**Your assignment:**
Exactly as they appear below, repeat the lines from the one with "Task: Click the minus icon in row 4" through the one with "Select the Assigned", and no others.

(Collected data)

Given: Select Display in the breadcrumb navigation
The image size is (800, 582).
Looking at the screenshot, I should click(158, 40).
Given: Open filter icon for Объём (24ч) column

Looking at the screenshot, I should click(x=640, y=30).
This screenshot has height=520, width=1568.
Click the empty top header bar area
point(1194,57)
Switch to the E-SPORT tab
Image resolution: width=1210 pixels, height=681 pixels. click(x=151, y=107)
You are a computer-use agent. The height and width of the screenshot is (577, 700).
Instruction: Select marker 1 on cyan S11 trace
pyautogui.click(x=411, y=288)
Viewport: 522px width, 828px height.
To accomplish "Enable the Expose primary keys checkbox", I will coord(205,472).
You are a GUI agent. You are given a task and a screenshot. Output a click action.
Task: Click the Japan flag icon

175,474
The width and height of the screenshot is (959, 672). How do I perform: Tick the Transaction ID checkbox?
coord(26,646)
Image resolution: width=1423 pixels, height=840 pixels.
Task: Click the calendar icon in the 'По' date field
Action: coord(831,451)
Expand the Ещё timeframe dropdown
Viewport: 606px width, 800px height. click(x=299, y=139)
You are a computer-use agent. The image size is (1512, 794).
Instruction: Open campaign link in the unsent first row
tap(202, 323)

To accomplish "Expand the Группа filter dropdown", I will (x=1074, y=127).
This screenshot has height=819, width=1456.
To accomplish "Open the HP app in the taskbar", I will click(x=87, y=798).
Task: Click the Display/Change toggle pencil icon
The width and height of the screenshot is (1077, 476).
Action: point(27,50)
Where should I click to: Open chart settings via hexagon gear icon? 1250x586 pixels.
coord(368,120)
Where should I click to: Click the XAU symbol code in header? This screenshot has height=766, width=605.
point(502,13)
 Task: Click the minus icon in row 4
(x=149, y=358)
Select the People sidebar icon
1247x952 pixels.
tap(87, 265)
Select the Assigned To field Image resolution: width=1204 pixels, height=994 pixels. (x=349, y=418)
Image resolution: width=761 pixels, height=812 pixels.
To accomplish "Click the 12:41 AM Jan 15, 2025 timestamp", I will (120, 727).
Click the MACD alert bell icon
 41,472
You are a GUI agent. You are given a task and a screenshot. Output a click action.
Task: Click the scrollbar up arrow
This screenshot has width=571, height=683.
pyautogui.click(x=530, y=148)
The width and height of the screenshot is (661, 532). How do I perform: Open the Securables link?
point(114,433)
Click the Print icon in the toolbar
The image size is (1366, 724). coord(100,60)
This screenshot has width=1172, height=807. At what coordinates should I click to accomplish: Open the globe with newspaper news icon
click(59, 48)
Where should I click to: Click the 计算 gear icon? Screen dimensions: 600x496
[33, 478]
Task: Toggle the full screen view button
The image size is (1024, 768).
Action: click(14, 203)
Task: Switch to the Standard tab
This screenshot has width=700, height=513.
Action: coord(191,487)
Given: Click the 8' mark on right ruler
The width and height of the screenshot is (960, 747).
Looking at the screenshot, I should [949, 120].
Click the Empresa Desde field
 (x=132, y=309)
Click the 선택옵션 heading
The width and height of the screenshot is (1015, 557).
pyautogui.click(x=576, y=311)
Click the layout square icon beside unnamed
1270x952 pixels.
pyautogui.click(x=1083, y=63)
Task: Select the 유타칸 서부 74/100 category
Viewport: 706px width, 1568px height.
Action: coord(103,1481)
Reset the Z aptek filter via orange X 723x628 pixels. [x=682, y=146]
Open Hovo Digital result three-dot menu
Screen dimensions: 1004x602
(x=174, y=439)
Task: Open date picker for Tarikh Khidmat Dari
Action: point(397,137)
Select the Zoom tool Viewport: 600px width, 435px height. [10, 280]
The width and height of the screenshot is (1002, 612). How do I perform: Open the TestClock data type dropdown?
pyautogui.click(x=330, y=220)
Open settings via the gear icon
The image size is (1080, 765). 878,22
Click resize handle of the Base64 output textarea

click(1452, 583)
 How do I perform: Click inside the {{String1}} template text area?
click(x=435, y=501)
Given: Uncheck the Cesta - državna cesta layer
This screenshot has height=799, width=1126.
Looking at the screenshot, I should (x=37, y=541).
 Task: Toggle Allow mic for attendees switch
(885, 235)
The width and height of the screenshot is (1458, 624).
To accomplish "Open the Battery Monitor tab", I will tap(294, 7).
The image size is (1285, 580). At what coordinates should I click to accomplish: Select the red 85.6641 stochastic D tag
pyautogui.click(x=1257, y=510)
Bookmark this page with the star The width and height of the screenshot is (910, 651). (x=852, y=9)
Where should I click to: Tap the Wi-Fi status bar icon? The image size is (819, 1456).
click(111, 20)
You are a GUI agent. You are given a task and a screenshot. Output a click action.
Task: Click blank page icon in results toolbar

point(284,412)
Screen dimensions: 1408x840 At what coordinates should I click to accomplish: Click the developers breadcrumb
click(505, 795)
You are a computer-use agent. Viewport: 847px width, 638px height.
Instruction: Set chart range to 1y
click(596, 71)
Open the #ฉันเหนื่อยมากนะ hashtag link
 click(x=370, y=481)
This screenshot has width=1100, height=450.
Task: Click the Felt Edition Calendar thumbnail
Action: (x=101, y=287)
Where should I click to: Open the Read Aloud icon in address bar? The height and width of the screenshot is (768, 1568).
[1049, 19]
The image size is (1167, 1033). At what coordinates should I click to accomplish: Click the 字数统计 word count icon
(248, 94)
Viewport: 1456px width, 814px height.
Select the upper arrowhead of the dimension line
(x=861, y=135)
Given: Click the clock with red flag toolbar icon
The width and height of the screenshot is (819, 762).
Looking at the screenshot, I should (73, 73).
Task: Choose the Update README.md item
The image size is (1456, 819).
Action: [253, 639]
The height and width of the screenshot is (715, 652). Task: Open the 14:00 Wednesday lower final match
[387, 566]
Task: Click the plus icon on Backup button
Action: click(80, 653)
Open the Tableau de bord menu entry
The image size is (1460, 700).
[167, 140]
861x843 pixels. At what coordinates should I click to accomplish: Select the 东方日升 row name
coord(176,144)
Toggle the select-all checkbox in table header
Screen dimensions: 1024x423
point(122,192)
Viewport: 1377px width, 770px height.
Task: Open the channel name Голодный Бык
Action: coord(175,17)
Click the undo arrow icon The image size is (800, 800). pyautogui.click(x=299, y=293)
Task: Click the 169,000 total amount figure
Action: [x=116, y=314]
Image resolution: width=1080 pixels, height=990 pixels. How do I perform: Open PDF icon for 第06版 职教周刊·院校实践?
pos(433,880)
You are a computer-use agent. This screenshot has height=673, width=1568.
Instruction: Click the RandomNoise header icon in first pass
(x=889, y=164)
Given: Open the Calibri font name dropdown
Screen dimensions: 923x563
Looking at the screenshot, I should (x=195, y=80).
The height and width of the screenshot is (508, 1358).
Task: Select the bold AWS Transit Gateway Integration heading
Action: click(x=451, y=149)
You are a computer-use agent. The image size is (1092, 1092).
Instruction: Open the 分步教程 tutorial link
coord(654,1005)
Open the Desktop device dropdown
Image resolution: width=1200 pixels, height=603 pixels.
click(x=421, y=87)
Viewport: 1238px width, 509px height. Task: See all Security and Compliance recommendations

**Output for this exercise:**
 Task: Click the minus icon in row 4
(x=149, y=358)
Select the People sidebar icon
1247x952 pixels.
tap(87, 265)
Select the Assigned To field Image resolution: width=1204 pixels, height=994 pixels. (x=349, y=418)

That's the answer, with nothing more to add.